A psicologia de Elliot Rodger

Autor: Helen Garcia
Data De Criação: 14 Abril 2021
Data De Atualização: 20 Novembro 2024
Anonim
Elliot Rodger (King of the INCELS) | Mental Health & Personality
Vídeo: Elliot Rodger (King of the INCELS) | Mental Health & Personality

Tenho um pouco de medo de admitir que não fiquei chocado quando assisti ao agora infame vídeo de Elliot Rodger no YouTube. Fiquei horrorizado, com certeza, mas não surpreso.

Você pensaria que não é natural não ficar chocado ao assistir a um vídeo de um jovem inteligente e articulado que descreve seu plano de "massacrar" todas as "garotas" da "fraternidade mais quente".

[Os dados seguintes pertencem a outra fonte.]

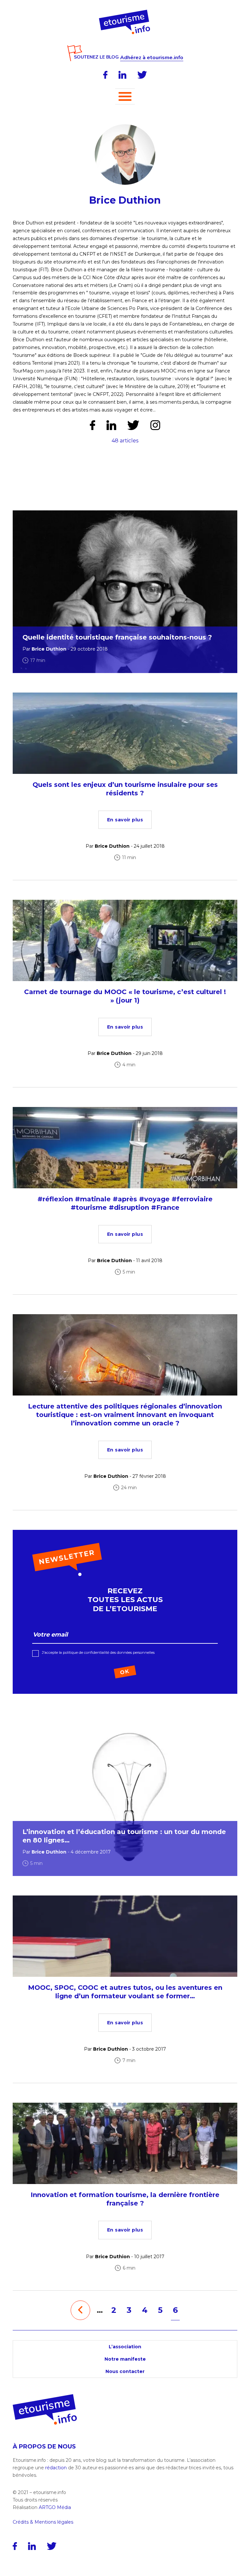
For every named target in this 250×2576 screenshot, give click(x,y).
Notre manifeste (125, 2359)
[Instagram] (155, 425)
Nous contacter (125, 2371)
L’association (125, 2347)
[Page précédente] (80, 2310)
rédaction (56, 2468)
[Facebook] (105, 75)
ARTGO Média (55, 2507)
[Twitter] (142, 75)
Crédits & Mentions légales (43, 2522)
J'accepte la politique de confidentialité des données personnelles (98, 1652)
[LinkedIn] (122, 75)
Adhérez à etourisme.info (151, 57)
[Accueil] (125, 12)
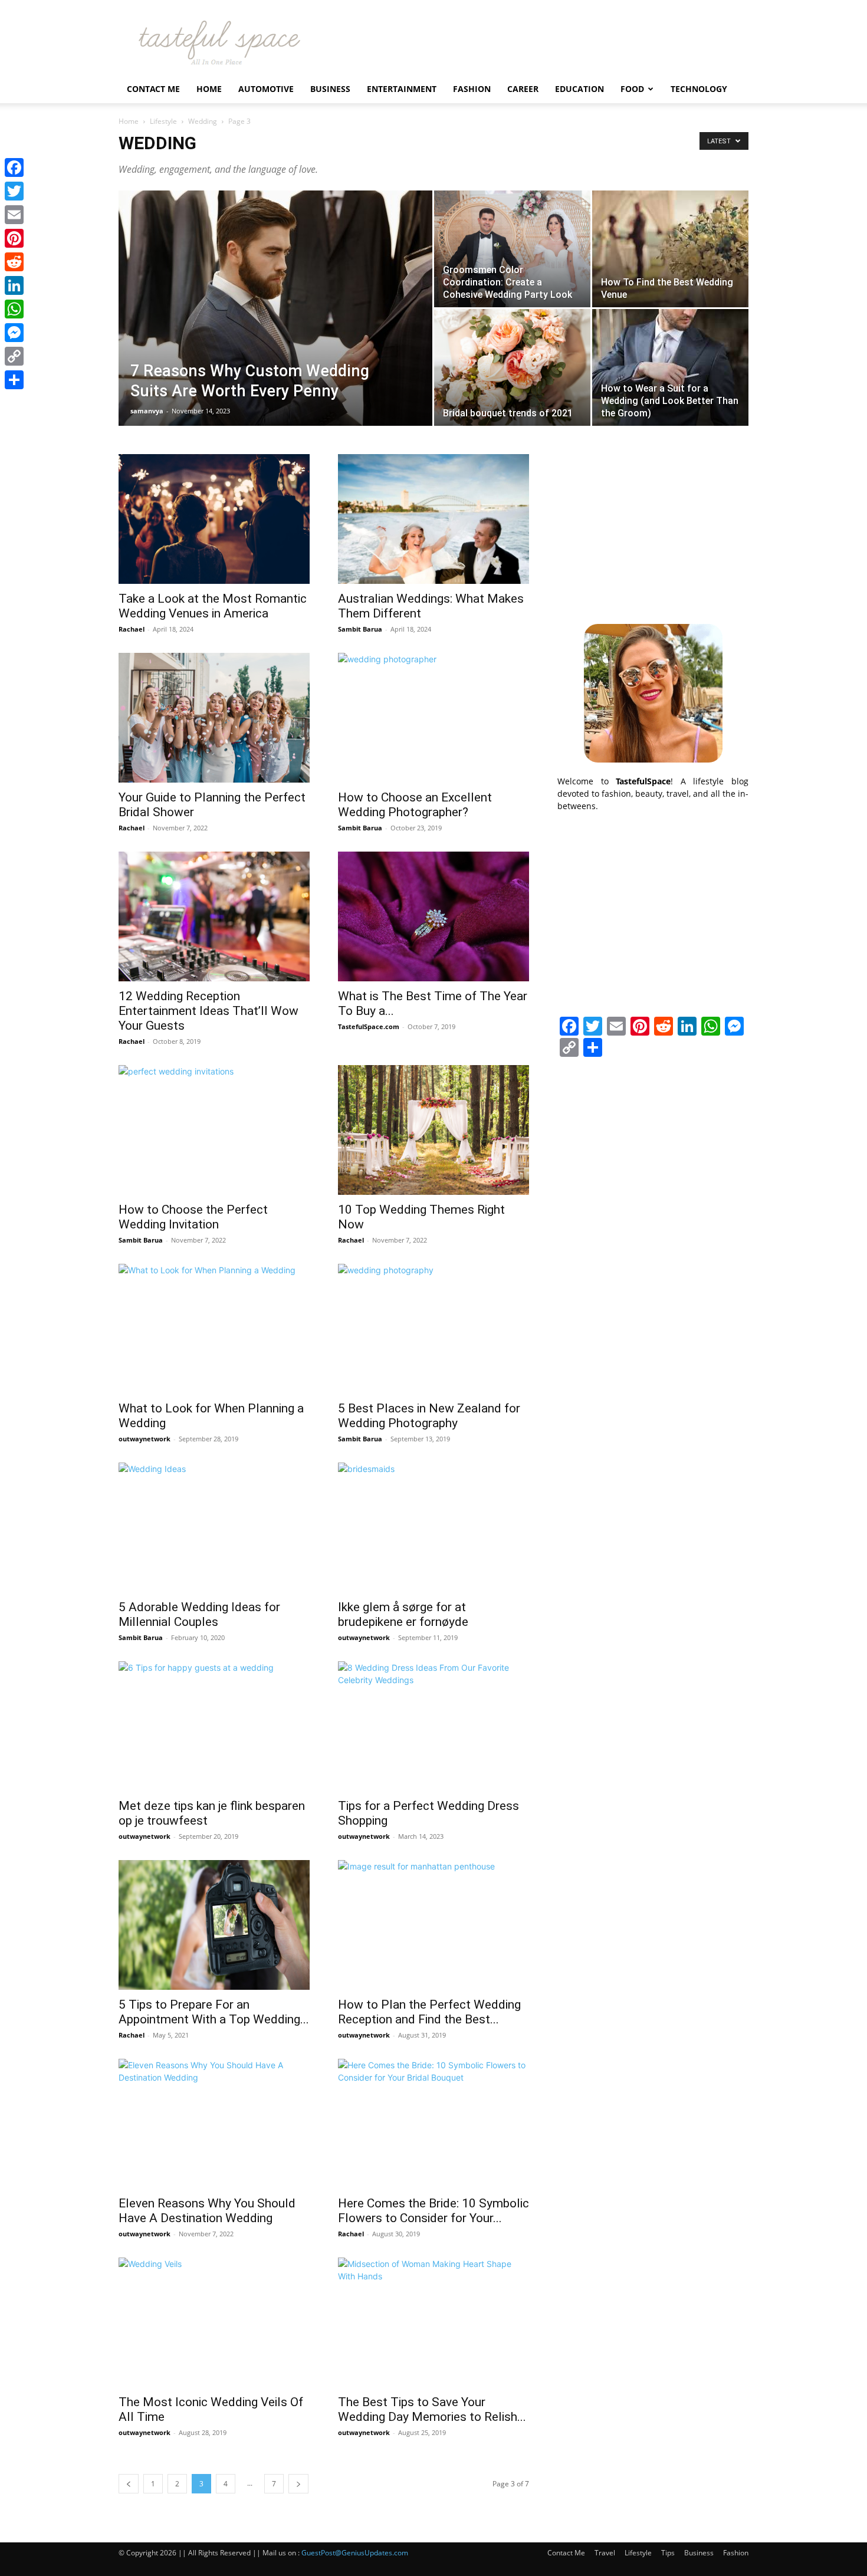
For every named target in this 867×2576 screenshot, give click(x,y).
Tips (668, 2553)
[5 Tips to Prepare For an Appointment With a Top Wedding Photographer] (214, 1925)
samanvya (146, 410)
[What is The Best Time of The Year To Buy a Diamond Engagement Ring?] (433, 916)
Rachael (131, 629)
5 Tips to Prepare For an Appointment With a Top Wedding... (214, 2011)
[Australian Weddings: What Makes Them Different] (433, 519)
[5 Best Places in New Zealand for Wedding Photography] (433, 1329)
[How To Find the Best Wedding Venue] (670, 248)
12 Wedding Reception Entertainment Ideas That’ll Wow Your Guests (208, 1011)
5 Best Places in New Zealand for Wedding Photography (429, 1415)
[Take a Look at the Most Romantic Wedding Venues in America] (214, 519)
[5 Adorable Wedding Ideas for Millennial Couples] (214, 1527)
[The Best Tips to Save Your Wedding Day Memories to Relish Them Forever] (433, 2322)
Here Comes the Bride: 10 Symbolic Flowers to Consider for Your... (433, 2210)
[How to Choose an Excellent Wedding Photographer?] (433, 718)
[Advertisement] (652, 528)
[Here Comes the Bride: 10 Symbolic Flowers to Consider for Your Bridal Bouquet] (433, 2124)
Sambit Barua (360, 629)
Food (632, 88)
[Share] (14, 380)
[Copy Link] (14, 356)
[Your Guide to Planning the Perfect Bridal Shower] (214, 718)
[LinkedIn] (14, 285)
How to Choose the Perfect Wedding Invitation (193, 1216)
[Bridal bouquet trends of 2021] (512, 367)
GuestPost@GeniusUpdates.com (354, 2553)
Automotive (266, 88)
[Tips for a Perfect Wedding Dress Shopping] (433, 1726)
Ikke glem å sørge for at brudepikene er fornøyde (403, 1614)
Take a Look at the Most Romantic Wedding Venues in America (213, 606)
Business (330, 88)
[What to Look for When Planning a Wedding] (214, 1329)
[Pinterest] (14, 238)
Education (579, 88)
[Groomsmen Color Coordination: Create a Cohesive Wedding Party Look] (512, 248)
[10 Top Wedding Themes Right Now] (433, 1130)
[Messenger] (14, 332)
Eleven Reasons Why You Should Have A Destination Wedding (207, 2210)
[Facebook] (14, 167)
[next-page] (298, 2483)
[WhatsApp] (14, 309)
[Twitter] (14, 191)
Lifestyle (163, 121)
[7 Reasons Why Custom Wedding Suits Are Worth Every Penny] (275, 326)
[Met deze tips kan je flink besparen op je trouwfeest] (214, 1726)
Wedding (202, 121)
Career (522, 88)
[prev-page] (129, 2483)
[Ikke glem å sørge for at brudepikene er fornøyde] (433, 1527)
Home (209, 88)
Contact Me (153, 88)
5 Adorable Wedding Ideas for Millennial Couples (199, 1614)
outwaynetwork (144, 1438)
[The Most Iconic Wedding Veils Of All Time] (214, 2322)
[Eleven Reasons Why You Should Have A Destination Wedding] (214, 2124)
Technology (699, 88)
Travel (605, 2553)
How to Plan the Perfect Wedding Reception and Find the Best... (429, 2011)
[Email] (14, 214)
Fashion (472, 88)
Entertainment (401, 88)
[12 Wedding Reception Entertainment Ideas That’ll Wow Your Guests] (214, 916)
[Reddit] (14, 262)
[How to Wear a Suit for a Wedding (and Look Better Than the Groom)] (670, 367)
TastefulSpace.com (368, 1026)
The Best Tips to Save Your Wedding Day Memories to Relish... (432, 2409)
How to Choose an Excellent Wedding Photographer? (415, 804)
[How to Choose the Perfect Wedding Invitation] (214, 1130)
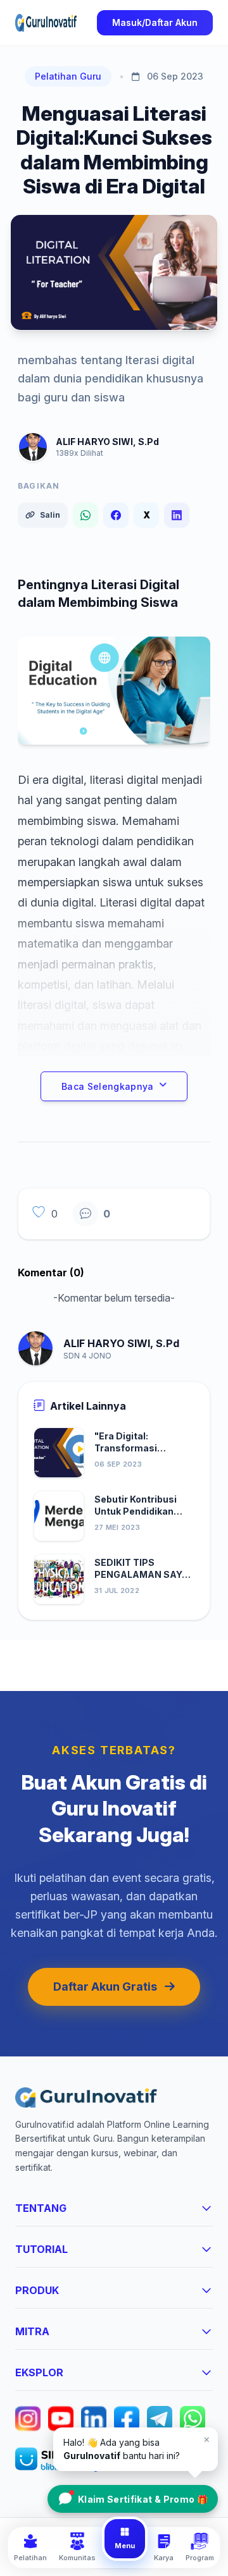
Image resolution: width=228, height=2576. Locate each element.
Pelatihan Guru (68, 76)
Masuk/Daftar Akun (155, 22)
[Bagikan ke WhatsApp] (85, 515)
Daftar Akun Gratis (105, 1986)
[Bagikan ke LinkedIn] (176, 515)
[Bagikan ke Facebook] (116, 515)
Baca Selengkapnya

Mas esses tipos de fantasias desesperadas e vingativas se tornaram familiares para mim em minha linha de trabalho. Tenho, com alguma frequência, sentado em meu consultório de terapia e ouvido sentimentos semelhantes expressos por mais do que alguns pacientes nos últimos anos. Existem muito mais Elliot Rodgers em nosso país do que gostaríamos de acreditar.

O problema de Rodger não era um desequilíbrio químico. Nem jamais seremos capazes de isolar a causa oculta em algum lugar de seu DNA. Este não é um caso de “doença mental” no sentido típico da palavra (embora ele certamente fosse doente mental).


Mas seu problema não era Asperger, depressão bipolar, clínica ou qualquer outro tipo de distúrbio cerebral. Seu episódio psicopático, o “dia da retribuição” como ele o chamou, em que matou seis pessoas inocentes com planos de “matar” muitos mais, foi motivado por um problema menos elusivo. Por causa dos vídeos íntimos e confessionais que postou online e do "manifesto" autobiográfico de 137 páginas que deixou para exibição pública, Rodger forneceu uma oportunidade valiosa para compreender mais profundamente as forças que levaram a tal tragédia.

O perfil psicológico revelado nos confessionários de Rodger é o que vejo muito em minha prática. Seu caso é mais extremo do que o da maioria, mas o padrão é familiar. Geralmente começa com o nascimento de uma criança de pais amorosos e bem-intencionados. Um ou ambos os pais são gentis, gentis, sensíveis e dedicados a fazer o melhor que podem para criar esse “anjo” recém-nascido que entrou em sua vida.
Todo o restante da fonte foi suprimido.